Bien se entienden los esfuerzos del Gobierno por controlar el desborde de los precios, sometidos al vaivén de circuns­tancias caprichosas, y se reconoce el beneficio de ciertas medidas drásticas que se adoptaron para evitar mayores desajustes. Bajo el influjo de una buena estrella –el café – se acentuó una aguda des­compensación social y su rigor resultó aún más pronunciado en las zonas cafeteras. En ellas los precios aumentaron más velozmente que en el resto del país, siempre bajo el acicate de la invasión de dólares, que en la práctica solo es una invasión de dolores.

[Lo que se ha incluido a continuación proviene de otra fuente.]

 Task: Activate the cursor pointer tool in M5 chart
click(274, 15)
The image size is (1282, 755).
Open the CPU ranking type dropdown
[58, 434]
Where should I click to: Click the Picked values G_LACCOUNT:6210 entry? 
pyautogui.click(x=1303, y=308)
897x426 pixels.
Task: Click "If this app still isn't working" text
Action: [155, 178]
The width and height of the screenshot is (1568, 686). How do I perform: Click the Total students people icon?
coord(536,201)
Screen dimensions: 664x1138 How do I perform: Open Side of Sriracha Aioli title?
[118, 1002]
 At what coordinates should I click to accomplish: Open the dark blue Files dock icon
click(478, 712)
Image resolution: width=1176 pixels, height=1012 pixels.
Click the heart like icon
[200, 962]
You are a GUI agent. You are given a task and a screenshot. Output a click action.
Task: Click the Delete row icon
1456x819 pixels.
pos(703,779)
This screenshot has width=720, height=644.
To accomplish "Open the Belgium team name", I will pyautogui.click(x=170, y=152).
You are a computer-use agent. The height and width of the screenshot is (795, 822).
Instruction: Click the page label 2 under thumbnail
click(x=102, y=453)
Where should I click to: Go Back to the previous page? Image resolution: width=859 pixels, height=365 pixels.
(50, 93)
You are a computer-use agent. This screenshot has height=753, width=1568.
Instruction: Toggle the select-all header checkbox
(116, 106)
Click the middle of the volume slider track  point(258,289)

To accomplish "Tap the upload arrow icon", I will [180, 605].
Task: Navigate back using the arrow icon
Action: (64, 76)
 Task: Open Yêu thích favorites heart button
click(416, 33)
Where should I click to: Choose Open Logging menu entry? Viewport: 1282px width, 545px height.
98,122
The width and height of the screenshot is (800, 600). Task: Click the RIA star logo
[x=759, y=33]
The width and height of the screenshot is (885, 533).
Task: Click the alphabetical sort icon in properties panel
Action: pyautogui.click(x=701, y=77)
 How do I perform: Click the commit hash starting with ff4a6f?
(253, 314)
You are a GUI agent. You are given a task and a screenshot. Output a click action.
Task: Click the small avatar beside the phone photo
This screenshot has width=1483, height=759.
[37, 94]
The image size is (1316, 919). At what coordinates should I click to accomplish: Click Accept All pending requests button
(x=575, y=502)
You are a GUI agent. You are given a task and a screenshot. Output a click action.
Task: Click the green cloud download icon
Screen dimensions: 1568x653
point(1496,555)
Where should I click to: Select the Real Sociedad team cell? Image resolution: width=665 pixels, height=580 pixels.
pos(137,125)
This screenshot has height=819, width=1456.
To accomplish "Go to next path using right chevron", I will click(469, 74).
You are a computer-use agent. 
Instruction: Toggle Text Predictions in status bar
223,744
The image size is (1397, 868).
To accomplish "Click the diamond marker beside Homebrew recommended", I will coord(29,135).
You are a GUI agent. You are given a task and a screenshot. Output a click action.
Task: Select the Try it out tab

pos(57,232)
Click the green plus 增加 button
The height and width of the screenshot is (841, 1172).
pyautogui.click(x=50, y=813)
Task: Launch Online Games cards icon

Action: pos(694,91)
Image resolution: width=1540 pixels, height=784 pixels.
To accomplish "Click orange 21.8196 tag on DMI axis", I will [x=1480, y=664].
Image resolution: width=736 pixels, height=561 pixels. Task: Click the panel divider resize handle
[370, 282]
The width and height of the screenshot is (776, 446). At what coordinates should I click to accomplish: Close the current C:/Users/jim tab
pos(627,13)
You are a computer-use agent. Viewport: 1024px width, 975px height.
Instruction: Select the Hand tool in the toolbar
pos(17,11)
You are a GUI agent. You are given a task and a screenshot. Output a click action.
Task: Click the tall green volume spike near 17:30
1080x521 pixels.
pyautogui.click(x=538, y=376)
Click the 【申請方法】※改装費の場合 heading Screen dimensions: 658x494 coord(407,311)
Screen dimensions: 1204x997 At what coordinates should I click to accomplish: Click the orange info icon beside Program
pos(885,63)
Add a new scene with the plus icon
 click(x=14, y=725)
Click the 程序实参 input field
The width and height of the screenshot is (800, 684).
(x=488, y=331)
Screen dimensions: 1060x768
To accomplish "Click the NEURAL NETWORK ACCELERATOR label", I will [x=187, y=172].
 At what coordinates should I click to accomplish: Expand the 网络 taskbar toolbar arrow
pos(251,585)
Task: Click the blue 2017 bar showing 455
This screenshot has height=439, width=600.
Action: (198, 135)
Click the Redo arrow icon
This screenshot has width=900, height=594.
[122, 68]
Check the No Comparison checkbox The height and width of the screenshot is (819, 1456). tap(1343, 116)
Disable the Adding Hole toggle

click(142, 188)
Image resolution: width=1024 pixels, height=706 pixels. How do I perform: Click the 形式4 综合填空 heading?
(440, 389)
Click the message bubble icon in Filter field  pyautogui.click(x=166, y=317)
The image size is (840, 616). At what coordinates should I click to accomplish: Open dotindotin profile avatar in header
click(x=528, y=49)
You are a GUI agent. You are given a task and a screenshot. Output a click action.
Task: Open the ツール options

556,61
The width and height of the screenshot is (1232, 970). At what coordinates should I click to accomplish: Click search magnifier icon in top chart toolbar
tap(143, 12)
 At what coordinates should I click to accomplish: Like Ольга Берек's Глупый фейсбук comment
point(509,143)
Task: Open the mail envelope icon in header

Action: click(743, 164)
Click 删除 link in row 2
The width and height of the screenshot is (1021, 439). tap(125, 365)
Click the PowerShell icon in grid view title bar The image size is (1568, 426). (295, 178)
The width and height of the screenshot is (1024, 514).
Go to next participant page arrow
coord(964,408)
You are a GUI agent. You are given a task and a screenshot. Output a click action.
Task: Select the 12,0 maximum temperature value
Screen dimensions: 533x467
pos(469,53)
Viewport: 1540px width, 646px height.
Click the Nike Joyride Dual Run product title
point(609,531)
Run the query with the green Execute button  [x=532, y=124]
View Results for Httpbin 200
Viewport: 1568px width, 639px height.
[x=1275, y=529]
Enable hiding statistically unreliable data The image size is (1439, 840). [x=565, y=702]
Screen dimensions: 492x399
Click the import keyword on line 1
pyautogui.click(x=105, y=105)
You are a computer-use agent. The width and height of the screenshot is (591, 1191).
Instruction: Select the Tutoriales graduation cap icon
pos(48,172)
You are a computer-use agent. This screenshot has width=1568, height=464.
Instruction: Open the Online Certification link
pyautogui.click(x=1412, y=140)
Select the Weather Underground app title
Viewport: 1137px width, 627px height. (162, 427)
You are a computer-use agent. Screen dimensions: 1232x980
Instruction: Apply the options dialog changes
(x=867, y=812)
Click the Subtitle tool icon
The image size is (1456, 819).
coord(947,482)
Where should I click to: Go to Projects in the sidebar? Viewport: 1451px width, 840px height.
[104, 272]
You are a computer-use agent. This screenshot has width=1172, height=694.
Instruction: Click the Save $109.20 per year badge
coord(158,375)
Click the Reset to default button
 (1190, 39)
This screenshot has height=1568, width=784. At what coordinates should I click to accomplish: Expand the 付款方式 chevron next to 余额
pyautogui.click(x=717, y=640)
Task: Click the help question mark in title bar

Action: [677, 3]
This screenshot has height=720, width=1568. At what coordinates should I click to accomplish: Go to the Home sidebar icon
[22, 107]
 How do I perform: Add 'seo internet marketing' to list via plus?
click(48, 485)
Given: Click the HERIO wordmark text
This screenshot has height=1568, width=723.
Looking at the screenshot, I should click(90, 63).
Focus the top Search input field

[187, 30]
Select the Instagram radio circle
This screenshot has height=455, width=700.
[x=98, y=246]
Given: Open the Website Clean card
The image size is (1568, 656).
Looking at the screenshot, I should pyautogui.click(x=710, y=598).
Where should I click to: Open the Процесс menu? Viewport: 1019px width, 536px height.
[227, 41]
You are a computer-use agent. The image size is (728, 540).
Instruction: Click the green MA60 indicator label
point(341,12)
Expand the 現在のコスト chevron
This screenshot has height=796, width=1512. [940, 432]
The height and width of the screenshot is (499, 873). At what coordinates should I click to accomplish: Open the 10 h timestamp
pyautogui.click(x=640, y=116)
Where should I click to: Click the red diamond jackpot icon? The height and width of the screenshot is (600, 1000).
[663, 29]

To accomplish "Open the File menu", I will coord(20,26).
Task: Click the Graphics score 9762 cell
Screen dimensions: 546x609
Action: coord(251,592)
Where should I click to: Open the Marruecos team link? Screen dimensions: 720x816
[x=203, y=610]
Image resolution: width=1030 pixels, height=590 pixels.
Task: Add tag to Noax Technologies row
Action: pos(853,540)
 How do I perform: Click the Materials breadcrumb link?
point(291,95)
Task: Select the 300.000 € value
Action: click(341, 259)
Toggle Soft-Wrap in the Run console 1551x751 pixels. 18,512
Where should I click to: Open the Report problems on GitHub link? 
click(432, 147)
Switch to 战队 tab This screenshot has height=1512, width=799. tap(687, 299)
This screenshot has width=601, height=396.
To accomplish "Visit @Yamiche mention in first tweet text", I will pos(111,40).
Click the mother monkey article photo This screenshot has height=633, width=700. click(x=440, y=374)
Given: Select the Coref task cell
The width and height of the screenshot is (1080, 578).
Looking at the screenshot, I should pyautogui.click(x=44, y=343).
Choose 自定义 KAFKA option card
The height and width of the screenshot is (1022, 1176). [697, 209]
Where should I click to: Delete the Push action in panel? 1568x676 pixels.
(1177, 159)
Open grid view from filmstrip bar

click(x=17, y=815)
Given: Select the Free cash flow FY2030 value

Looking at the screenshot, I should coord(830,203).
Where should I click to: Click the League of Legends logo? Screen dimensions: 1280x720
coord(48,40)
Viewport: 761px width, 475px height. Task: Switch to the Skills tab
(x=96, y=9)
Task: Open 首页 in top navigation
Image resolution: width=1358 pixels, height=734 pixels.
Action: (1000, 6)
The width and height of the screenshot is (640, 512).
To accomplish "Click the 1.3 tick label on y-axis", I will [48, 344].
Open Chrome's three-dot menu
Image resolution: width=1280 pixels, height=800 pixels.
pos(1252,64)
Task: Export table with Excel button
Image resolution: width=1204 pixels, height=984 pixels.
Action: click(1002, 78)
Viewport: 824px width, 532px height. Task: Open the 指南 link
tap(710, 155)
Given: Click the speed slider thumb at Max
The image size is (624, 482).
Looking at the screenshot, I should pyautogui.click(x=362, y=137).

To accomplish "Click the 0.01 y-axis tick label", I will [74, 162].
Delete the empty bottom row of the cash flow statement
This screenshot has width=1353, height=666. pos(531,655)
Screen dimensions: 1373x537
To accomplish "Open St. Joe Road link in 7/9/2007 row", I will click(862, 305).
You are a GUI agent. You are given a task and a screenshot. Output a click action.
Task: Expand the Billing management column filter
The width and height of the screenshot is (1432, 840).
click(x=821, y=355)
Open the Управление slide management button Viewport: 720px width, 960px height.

Los co­merciantes de artículos de la economía doméstica se acostumbraron a fijar precios cada vez más especulativos en la medida que avanzaban las noticias sobre nuevos juntos ganados en el exterior. Ellos, por lógica que es difícil contrarrestar en la práctica, no se resignan a niveles estáticos, si se imaginan, o lo saben, que los bolsillos de los cafeteros son todos los días más abundantes. Esta guerra de po­siciones termina pagándola el pueblo.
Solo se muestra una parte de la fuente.